Answer these questions from the passage on IAG Cargo's second quarter:
1. By what percentage did second-quarter revenues fall?
2. What did the New Premia warehouse at Heathrow cost?
3. How many destinations does the North American network have after the Cincinnati route was added?

Excerpted passage Start Marker

The airline group reported a 31.9% decline in second-quarter revenues to €280m while traffic increased by 15.8% on last year to 1.1bn cargo tonne km (CTK).

The performance reflected the continuing normalisation of the cargo market following the Covid pandemic, with passenger airlines seeing cargo traffic improve as they resume services and airfreight rates continuing their slow return to 2019 levels.

The group’s revenues for the period were in line with Q2 2019 which stood at €281m. However, CTKs were still 22% down on the same period in 2019 and yields were 27.8% up so there is still some adjustment to go.

David Shepherd, chief executive of IAG Cargo, said: “While the operating environment has changed significantly in recent months, and the air cargo industry normalises following the pandemic, our primary efforts in the first half of the year have been dedicated to implementing essential transformation.”

He also highlighted the opening of a new €100m, 10,000 sq m semi-automated Heathrow warehouse, New Premia, that more than doubles IAG Cargo’s handling capacity of premium shipments.

“This has included investing in our facilities, operations, and senior leadership team to ensure that we are in a strong position to adapt to the changing market. As well as opening our New Premia operation at Heathrow, we have focused on improving operational processes to make better use of our capacity.”

IAG Cargo also continued to reintroduce network coverage resuming services between London Beijing and Shanghai as well as increasing frequency to Hong Kong and Japan.

There was also growth across North America, approaching pre-pandemic levels, as a new route between London and Cincinnati was added, increasing its North American network to 28 destinations.

Excerpted passage End Marker
Records Start Marker

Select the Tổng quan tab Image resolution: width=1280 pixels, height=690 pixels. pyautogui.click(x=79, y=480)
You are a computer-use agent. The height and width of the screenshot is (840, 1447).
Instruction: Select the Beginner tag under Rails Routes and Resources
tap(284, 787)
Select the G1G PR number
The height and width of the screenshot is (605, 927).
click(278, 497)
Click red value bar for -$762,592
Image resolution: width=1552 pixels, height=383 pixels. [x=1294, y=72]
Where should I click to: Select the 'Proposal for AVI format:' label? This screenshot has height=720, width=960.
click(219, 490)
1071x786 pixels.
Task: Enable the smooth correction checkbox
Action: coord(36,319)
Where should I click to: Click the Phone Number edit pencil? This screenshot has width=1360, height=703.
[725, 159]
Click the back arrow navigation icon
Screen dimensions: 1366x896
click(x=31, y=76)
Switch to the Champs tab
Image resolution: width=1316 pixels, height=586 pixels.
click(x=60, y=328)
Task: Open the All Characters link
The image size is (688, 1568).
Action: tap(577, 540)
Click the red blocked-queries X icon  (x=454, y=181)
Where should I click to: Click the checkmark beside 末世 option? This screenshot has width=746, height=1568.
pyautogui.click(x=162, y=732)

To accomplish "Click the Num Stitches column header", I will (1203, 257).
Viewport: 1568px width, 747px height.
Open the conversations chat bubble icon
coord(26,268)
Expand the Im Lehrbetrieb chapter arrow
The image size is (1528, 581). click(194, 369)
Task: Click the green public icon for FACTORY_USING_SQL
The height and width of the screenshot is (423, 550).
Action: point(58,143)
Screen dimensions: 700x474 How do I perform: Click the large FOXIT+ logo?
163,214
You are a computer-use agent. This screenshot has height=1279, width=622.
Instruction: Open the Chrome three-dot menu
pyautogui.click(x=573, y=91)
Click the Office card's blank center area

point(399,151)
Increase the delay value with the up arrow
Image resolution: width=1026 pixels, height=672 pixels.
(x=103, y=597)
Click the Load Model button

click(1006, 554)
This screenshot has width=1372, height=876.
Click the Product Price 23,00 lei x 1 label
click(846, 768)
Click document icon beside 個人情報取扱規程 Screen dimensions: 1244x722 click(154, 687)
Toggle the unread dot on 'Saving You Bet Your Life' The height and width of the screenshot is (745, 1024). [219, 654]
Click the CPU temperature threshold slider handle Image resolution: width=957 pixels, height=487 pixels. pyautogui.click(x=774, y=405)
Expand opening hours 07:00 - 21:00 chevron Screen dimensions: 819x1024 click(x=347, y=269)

Records End Marker

■ **Your response**:
1. 31.9%, to €280m
2. €100m
3. 28